Pig to rat cell transplantation: reduced cellular and antibody responses to xenografts overexpressing PD-L1.

Background: Programmed death-1 (PD-1) costimulation acts as a negative regulator of T-cell responses to allografts. However, the role of the PD-1 pathway in xenotransplantation is not well defined yet. We have shown previously that human in vitro T-cell responses to porcine transfectants overexpressing PD-Ligand1 (L23-PD-L1 cells) are remarkably weak. In this report, we asked whether the PD-1/PD-L1 pathway has the potential to diminish xenogeneic immune responses also in vivo.

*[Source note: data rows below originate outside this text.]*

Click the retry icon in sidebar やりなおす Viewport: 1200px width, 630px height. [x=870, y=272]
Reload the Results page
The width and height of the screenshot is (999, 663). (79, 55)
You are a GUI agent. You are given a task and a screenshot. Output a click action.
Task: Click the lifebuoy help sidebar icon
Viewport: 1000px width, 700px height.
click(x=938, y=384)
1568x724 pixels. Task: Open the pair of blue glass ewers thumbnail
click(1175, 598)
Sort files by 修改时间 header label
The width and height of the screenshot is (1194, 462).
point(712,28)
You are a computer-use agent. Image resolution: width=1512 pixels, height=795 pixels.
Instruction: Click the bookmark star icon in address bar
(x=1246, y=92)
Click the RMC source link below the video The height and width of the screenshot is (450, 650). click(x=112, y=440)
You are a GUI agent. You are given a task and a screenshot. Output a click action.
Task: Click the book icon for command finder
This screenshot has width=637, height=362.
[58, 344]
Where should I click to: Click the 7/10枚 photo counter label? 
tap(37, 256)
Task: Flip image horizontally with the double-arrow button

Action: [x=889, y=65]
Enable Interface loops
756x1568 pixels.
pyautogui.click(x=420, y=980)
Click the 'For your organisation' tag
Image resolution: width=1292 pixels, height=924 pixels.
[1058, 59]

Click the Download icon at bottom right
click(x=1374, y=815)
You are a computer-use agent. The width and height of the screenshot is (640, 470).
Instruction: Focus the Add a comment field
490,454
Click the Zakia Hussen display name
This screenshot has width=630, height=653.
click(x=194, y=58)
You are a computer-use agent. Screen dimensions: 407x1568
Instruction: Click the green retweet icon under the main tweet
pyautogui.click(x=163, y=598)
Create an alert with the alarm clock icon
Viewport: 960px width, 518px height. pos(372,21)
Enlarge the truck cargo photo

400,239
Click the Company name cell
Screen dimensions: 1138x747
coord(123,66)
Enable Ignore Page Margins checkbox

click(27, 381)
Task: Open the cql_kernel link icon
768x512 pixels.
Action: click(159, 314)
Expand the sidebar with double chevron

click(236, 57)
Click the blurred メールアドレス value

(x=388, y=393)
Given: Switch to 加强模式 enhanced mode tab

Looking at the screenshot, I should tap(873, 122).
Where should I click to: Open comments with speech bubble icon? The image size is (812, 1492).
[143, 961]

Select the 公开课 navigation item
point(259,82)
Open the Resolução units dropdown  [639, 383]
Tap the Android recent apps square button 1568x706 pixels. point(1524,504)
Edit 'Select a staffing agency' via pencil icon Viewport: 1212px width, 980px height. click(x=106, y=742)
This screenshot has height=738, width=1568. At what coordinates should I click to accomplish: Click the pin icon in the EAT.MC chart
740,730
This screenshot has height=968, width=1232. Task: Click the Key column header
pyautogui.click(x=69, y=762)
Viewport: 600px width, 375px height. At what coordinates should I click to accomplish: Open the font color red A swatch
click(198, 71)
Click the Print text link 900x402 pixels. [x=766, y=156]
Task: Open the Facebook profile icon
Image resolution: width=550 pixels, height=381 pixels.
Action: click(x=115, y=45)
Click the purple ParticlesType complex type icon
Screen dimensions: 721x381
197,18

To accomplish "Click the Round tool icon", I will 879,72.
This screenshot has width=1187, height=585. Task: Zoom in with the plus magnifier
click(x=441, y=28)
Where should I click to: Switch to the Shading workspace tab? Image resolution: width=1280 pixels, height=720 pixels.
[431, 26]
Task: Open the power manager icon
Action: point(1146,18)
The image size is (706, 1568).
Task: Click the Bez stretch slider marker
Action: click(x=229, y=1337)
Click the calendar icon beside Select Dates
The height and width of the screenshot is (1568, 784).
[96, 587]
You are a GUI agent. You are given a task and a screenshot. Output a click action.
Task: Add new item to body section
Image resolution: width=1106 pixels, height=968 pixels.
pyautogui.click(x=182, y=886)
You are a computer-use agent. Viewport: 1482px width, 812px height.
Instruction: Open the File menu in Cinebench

Methods: L23-PD-L1 or mock transfected control cells (L23-GFP) were transplanted under the kidney capsule of rats. The occurrence of kidney-infiltrating rat leukocytes and the induction of anti-pig antibodies were monitored in grafted animals.

Results: Assessment of cellular infiltrates revealed similar numbers of macrophages in kidneys grafted with L23-PD-L1 or L23-GFP control cells. However, the level of MHC class-II molecules was reduced on macrophages responding to L23-PD-L1 grafts, suggesting a lower state of activation. Furthermore, less T cells were found in kidneys receiving L23-PD-L1 cells. In addition, the titers of induced anti-pig antibodies were significantly lower in rats grafted with L23-PD-L1 cells.

Conclusions: These data suggest that signals triggered by PD-1-PD-L1 interaction interfere with activation pathways involved in the induction of cellular and antibody-mediated immune responses to xenografts in vivo. Targeting of PD-1 and/or PD-L1 may be a promising approach for immune modulation after xenotransplantation.